» Your assignment: Bring together every line in the data that includes "computer".

» Data extract:
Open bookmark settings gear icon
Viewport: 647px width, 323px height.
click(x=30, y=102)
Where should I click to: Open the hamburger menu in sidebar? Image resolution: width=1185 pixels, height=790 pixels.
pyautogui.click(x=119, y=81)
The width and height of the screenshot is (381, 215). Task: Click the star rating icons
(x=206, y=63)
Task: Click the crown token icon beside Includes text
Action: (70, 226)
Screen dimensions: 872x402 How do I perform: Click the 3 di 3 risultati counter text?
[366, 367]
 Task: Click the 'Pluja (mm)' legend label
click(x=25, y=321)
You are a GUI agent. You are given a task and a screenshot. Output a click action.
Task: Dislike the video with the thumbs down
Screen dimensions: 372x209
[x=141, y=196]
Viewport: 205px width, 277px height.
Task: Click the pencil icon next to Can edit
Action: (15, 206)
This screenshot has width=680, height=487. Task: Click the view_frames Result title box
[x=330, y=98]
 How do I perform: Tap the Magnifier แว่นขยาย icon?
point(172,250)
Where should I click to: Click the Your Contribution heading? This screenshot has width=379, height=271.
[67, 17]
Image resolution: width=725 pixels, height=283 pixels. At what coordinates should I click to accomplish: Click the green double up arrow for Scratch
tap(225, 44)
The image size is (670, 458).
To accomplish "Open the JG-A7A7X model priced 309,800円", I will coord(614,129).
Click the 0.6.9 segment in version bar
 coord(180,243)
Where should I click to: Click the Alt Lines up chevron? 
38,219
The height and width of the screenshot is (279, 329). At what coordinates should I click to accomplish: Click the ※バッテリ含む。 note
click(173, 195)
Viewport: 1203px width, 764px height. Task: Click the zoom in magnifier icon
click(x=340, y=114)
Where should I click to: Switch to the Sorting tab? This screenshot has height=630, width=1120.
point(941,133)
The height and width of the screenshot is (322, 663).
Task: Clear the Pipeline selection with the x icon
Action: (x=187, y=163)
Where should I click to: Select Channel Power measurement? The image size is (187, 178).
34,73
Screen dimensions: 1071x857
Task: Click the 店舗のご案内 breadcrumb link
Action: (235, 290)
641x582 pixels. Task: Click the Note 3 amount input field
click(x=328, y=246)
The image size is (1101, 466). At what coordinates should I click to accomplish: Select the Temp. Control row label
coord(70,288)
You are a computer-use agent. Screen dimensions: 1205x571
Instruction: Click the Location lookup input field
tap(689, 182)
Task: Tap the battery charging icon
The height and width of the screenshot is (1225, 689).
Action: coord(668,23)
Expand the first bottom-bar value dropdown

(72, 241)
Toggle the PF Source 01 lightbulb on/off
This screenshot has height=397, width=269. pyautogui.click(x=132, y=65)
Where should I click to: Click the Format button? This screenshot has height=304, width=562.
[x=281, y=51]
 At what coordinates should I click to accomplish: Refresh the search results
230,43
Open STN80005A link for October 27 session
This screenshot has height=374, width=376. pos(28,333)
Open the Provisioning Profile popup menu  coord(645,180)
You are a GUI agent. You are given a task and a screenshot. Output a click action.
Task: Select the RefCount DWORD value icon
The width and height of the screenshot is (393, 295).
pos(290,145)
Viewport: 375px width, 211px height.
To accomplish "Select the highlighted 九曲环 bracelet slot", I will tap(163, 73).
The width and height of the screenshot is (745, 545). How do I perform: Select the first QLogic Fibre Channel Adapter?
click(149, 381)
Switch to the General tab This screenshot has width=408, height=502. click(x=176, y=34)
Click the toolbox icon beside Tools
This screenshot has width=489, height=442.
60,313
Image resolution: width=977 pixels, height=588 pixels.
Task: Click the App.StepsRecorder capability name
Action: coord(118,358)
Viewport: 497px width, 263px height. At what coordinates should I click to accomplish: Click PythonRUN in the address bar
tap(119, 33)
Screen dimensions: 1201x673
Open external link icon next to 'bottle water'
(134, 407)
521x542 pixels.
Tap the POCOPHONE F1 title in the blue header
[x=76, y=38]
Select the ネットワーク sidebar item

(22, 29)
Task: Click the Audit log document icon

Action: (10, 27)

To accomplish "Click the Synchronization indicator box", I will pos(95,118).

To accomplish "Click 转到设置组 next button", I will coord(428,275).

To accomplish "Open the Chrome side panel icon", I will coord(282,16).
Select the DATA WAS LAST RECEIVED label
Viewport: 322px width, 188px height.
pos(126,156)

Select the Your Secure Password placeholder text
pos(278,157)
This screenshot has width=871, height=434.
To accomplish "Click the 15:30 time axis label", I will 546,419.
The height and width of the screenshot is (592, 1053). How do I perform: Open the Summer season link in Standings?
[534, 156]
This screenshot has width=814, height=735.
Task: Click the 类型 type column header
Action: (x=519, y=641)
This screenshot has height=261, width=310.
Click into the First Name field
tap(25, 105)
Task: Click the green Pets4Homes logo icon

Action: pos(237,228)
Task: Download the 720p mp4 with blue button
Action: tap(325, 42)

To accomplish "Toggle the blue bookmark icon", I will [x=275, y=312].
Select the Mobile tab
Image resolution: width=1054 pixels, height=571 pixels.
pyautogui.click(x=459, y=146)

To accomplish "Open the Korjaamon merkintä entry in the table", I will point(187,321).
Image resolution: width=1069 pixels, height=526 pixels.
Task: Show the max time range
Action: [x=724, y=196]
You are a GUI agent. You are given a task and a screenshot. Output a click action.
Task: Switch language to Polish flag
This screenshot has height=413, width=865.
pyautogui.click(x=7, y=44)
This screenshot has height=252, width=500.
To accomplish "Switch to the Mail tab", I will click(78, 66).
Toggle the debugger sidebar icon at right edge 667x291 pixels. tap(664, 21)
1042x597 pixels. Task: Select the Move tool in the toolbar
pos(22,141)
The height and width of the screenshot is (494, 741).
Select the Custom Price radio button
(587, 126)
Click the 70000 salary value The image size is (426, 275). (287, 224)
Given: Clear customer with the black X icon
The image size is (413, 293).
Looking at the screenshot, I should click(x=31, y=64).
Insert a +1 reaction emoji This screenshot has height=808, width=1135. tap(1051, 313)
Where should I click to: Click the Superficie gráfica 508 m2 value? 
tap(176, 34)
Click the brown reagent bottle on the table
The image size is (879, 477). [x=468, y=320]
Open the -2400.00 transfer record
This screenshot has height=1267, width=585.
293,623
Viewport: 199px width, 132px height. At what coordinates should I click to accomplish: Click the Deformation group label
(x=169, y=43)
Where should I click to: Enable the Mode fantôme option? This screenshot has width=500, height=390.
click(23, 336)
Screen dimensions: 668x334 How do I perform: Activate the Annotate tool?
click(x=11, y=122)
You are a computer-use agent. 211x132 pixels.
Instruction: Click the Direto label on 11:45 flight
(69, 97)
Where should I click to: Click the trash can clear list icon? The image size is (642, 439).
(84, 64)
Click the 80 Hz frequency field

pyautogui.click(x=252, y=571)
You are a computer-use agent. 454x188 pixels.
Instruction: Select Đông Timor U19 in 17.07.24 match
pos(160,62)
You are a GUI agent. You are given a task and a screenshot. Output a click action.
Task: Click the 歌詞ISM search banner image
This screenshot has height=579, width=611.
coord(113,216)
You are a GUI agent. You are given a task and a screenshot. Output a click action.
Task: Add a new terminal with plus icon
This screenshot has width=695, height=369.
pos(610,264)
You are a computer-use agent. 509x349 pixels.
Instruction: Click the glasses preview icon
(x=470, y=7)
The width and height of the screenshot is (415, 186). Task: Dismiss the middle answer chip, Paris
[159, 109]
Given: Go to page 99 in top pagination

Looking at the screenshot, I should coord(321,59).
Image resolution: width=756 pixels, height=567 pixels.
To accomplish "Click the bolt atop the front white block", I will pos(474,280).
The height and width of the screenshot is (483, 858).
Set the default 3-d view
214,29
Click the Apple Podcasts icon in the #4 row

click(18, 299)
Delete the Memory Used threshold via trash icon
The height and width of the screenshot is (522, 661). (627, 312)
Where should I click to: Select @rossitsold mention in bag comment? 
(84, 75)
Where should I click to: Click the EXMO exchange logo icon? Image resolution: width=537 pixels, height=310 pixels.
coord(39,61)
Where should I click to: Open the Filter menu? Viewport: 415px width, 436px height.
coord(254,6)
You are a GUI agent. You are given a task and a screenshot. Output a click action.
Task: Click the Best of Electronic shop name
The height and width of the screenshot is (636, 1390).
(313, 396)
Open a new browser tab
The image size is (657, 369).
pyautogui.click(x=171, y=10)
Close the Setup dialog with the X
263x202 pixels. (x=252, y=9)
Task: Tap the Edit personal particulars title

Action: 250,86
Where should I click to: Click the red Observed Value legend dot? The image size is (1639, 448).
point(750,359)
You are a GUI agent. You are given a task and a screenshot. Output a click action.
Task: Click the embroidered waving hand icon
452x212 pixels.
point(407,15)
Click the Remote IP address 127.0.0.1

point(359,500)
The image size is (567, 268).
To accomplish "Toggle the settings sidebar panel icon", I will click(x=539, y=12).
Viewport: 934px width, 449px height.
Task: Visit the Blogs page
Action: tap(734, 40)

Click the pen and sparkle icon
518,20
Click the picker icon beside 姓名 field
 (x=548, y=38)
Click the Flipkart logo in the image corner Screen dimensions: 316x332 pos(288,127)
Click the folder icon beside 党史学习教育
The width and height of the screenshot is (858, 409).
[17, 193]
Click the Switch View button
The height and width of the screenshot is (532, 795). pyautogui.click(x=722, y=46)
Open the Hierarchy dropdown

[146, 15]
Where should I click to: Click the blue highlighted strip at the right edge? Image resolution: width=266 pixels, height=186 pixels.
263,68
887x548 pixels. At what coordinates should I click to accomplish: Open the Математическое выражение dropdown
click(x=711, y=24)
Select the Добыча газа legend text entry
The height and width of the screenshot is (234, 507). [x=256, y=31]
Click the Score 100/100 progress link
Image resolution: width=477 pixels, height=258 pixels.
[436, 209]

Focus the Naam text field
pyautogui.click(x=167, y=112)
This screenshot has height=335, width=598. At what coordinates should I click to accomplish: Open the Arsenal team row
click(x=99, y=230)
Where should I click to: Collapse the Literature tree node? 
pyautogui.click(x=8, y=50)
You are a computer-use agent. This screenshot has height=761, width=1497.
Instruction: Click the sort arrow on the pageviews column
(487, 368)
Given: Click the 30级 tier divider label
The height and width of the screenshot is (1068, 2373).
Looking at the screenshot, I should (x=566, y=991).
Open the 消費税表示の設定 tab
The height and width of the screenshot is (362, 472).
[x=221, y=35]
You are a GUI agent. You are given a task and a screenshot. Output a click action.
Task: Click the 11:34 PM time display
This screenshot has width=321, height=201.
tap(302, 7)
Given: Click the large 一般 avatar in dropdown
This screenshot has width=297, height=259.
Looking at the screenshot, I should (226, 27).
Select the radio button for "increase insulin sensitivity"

» Your solution:
You are a computer-use agent. Screen dimensions: 1205x571
You are a computer-use agent. 211x132 pixels.
You are a computer-use agent. 454x188 pixels.
You are a computer-use agent. 509x349 pixels.
You are a computer-use agent. This screenshot has height=761, width=1497.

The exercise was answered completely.